Dasar Hukum Pernikahan Campuran
Perkawinan lintas negara wajib mematuhi persyaratan yang ditetapkan oleh hukum domestik masing-masing. Berikut merupakan ketentuan wajib yang perlu dipenuhi:
-
Dokumen Verifikasi
Mereka yang hendak mengadakan pernikahan harus menyiapkan dokumen-dokumen berikut:- KTP serta paspor untuk WNA dan WNI.
- Surat bukti kelahiran.
- Surat pernyataan status belum menikah yang diterbitkan oleh kedutaan besar negara WNA.
- Izin perkawinan yang diperlukan sesuai aturan negara asal WNA.
-
Kepercayaan yang berpadanan
Di Indonesia, perkawinan sah jika dilakukan sesuai dengan hukum agama yang sama. Bila pasangan memiliki agama yang tidak sama, salah satu pihak harus mengadopsi agama pihak lainnya terlebih dahulu. -
Pengakuan Sistem Hukum Negara Lain
WNA harus memastikan bahwa hukum negara asalnya mengakui pernikahan tersebut sebelum melangsungkan pernikahan. -
Proses Pengurusan Akta Peristiwa Sipil
Setelah acara akad nikah atau pemberkatan, pernikahan harus dicatat di KUA bagi pasangan Muslim dan di Disdukcapil bagi pasangan non-Muslim.

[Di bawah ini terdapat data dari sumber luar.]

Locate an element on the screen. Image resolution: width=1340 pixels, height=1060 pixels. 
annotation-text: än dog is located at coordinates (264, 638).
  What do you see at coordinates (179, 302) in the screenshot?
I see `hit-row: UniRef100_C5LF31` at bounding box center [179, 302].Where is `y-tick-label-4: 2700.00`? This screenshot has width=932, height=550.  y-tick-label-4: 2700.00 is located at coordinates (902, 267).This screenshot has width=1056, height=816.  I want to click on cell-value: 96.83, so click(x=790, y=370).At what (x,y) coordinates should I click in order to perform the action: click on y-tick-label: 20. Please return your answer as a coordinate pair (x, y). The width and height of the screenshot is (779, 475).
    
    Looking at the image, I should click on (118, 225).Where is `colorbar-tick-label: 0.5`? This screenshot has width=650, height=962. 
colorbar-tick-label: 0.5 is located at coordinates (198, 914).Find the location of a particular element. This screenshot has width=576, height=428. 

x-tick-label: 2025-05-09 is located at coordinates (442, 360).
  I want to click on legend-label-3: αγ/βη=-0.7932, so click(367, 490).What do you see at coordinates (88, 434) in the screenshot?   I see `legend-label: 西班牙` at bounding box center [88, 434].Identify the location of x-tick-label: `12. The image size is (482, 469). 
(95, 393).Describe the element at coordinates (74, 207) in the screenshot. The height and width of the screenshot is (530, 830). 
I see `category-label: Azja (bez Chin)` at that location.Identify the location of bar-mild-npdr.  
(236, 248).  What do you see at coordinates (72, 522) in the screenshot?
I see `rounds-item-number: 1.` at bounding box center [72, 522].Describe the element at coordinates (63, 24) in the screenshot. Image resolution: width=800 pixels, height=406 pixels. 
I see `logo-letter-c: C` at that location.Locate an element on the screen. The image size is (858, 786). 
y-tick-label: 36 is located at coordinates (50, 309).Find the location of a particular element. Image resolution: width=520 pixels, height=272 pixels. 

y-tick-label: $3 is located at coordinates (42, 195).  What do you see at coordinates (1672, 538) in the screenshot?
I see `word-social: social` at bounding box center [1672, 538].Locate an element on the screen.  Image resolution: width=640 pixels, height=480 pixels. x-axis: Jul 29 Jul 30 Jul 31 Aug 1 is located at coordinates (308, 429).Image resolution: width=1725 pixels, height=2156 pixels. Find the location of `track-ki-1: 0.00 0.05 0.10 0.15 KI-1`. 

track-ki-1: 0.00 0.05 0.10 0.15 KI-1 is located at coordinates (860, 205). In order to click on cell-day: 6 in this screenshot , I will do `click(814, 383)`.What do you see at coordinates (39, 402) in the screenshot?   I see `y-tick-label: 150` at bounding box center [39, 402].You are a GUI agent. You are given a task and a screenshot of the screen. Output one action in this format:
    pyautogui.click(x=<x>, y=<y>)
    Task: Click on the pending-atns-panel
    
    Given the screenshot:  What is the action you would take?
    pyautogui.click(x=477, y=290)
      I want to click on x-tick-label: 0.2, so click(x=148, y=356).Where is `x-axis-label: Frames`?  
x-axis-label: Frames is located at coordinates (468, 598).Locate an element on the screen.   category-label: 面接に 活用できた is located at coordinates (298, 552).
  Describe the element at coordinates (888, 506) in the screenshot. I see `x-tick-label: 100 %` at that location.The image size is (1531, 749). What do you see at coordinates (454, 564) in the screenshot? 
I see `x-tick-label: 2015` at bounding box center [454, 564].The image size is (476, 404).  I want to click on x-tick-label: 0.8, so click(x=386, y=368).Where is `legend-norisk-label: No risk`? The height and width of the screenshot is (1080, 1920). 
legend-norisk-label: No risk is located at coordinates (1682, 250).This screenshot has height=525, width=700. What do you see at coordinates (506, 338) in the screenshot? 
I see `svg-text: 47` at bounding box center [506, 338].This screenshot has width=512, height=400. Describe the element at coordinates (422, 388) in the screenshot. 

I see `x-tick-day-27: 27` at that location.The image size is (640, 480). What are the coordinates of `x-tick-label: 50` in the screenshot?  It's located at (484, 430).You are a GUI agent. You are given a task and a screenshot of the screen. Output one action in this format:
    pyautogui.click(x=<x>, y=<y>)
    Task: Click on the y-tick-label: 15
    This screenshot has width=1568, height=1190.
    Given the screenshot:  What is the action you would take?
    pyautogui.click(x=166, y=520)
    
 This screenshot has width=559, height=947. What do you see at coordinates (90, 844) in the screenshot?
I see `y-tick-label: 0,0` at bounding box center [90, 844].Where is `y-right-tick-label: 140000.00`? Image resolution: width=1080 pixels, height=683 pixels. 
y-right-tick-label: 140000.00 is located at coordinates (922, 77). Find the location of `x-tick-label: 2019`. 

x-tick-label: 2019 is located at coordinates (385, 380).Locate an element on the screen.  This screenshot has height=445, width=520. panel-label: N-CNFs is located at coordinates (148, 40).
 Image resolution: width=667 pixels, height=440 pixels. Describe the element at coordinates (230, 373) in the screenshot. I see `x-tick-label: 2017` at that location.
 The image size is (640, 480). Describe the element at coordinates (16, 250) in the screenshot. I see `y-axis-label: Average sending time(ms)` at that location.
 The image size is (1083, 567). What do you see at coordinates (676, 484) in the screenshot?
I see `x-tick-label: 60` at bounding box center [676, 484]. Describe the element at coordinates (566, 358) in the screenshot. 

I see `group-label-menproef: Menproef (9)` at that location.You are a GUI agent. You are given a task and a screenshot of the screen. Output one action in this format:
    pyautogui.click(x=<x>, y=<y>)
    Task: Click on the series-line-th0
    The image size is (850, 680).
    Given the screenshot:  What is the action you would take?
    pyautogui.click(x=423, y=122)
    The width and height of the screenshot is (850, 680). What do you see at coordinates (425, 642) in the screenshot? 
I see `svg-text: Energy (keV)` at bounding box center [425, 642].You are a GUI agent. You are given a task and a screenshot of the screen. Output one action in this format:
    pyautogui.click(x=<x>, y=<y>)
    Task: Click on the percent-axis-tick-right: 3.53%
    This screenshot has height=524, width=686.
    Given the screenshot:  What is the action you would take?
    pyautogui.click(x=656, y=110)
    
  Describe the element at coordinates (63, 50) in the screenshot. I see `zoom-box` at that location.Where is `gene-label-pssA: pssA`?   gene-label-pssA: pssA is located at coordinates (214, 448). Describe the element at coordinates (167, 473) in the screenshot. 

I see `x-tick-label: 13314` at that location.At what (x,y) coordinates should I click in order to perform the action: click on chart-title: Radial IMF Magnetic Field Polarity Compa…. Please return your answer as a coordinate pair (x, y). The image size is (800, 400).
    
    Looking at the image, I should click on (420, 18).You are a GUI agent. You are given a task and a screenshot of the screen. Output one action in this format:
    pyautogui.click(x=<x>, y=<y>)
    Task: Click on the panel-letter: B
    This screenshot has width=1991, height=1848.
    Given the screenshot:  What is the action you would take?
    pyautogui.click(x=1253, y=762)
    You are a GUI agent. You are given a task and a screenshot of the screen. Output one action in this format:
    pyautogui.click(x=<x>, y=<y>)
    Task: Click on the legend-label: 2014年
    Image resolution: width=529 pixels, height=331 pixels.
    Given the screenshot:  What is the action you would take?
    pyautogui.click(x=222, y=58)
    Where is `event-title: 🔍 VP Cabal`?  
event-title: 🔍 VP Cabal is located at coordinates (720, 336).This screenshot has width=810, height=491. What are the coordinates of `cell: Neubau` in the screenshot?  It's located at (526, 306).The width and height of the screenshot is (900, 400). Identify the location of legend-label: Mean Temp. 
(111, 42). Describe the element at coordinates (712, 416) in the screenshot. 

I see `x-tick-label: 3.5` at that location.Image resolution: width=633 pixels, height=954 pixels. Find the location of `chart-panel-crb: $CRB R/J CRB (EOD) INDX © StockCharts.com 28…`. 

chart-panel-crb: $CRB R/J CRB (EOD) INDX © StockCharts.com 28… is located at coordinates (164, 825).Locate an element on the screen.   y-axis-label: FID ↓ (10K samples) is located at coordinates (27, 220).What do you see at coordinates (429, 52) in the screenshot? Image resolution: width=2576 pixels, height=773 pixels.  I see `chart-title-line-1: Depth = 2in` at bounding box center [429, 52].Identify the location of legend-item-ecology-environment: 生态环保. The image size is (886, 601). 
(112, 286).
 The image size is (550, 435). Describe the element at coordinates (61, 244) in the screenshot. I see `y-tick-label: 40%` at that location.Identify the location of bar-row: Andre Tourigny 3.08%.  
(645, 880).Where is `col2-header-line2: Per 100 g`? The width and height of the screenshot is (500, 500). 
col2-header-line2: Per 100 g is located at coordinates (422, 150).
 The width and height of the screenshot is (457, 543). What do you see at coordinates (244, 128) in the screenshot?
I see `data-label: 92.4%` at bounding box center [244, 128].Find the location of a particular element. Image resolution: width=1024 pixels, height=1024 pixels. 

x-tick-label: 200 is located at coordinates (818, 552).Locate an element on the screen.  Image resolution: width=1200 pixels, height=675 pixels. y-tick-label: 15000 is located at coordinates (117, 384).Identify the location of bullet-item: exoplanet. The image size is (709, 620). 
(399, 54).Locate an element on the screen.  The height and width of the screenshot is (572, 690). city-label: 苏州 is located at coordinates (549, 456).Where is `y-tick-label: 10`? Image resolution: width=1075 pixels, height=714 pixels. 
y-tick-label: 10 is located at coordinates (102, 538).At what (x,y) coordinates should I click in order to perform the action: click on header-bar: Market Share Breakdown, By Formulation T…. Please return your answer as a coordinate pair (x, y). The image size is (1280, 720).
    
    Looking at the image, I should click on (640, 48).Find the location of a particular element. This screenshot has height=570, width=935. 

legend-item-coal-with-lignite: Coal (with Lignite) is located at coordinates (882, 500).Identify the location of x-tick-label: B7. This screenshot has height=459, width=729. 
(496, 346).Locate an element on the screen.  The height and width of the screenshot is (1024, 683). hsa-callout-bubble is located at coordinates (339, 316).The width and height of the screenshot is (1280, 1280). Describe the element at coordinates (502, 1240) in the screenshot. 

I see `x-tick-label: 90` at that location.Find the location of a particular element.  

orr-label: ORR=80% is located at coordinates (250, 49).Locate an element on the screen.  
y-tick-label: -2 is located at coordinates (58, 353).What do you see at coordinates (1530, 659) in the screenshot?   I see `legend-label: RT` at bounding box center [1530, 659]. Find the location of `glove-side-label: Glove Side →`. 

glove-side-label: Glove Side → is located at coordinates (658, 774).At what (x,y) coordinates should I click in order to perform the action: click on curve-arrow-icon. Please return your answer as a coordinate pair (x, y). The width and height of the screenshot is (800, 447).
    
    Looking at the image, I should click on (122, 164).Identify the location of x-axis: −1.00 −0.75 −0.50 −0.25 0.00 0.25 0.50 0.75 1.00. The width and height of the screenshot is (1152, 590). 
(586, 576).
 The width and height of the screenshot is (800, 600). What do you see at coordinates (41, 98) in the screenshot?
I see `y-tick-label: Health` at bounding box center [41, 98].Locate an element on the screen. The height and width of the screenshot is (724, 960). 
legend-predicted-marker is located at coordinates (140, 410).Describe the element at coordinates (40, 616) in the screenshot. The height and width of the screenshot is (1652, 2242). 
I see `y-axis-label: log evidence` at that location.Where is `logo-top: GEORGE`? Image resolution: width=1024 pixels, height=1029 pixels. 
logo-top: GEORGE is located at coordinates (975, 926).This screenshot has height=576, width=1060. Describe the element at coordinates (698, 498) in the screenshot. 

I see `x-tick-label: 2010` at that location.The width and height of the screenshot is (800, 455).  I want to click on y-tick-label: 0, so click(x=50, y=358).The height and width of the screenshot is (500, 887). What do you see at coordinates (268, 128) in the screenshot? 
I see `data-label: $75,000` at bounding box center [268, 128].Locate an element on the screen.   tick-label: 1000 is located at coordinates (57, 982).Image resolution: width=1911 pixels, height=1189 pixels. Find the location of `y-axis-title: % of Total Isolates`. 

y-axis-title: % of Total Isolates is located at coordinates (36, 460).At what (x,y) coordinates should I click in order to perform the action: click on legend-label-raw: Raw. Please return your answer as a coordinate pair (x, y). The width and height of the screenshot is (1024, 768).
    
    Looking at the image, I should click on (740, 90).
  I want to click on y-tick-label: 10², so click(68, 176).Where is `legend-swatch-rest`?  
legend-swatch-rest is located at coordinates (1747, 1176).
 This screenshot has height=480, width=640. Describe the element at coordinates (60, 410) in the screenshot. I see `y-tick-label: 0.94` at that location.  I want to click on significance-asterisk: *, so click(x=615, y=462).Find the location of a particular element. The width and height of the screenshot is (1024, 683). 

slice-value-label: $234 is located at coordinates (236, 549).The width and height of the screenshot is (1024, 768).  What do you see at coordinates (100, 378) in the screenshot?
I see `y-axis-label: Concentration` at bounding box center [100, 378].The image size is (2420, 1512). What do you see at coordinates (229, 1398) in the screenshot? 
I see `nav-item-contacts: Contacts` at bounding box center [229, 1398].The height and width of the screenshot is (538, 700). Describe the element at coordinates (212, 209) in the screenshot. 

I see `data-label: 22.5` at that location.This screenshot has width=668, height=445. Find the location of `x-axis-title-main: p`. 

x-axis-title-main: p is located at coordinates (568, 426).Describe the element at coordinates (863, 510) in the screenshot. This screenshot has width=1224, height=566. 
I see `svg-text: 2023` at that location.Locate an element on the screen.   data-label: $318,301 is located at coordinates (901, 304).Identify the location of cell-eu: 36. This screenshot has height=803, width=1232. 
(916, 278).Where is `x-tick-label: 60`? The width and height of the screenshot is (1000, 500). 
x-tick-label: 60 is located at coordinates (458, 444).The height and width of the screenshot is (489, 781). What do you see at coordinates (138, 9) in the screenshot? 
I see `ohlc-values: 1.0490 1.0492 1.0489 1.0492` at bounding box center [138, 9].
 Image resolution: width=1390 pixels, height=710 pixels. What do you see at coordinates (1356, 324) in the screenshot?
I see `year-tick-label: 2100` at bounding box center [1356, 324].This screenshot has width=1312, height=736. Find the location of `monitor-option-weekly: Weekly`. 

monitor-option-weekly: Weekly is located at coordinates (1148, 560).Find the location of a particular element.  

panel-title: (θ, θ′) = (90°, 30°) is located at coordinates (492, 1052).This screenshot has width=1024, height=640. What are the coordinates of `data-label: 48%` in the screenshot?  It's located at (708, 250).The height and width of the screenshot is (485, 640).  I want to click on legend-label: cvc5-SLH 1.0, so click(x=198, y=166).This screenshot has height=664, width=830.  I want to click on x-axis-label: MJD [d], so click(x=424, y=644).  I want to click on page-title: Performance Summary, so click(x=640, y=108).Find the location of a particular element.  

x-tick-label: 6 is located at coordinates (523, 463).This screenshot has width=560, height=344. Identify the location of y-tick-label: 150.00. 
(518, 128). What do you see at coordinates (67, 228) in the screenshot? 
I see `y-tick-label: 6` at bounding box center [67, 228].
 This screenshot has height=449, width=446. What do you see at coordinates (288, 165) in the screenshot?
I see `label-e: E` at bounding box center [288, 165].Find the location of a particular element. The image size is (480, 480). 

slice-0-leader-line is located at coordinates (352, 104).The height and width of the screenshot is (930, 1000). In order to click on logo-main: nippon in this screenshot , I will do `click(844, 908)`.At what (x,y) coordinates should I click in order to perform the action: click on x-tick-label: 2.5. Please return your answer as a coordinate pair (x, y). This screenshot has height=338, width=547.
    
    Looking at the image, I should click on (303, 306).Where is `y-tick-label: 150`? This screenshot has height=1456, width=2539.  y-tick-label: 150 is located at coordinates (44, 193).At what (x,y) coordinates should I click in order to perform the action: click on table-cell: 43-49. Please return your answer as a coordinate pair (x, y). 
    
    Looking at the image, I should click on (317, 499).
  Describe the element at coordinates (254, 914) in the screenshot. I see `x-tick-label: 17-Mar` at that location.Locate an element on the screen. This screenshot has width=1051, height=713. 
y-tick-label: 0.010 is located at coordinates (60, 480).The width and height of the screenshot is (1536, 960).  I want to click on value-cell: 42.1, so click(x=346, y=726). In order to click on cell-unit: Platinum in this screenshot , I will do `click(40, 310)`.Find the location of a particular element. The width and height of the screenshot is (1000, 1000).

Problematika dalam Perkawinan Beda Warga Negara
Perkawinan multikultural sering kali mengalami hambatan hukum yang sulit, seperti:
-
Kewarganegaraan yang Dimiliki Anak
Anak hasil pernikahan campuran berhak memiliki kewarganegaraan ganda hingga usia tertentu (berdasarkan Undang-Undang Kewarganegaraan Nomor 12 Tahun 2006). Setelah berumur 18 tahun, anak diharuskan memilih kewarganegaraan yang sah. -
Aset Gabungan dan Hak Akses Properti Bersama
Dalam pernikahan campuran, WNA tidak dapat memiliki hak penuh atas properti di Indonesia. Solusi terbaik adalah melalui perjanjian pranikah yang divalidasi oleh notaris. -
Pembeda kebudayaan
Selain faktor hukum, perbedaan kebudayaan dan keyakinan hidup juga bisa menjadi ujian yang harus dihadapi dengan kebijaksanaan oleh pasangan.
Proses Hukum yang Wajib Dilewati
Untuk merencanakan pernikahan campuran di Indonesia, pasangan harus melalui tahapan berikut:
- Mengatur semua dokumen yang diperlukan.
- Mengurus pendaftaran di kantor agama yang benar.
- Mengajukan pernikahan di Disdukcapil atau KUA agar akta nikahnya sah.
Ikhtisar
Perkawinan warga negara asing dan Indonesia memerlukan persiapan yang komprehensif, baik secara administrasi maupun hukum. Dengan mematuhi prosedur yang ditetapkan, pasangan dapat memastikan pernikahan mereka diakui secara hukum oleh negara. Jika Anda merasa kesulitan, segera berkonsultasi dengan pengacara atau layanan pengurusan dokumen terpercaya agar mendapatkan arahan yang tepat.
Pernikahan internasional adalah sebuah proses yang penuh kesulitan tetapi kaya akan nilai. Dengan persiapan yang tepat, Anda dan pasangan dapat memulai kehidupan bersama dengan langkah yang pasti.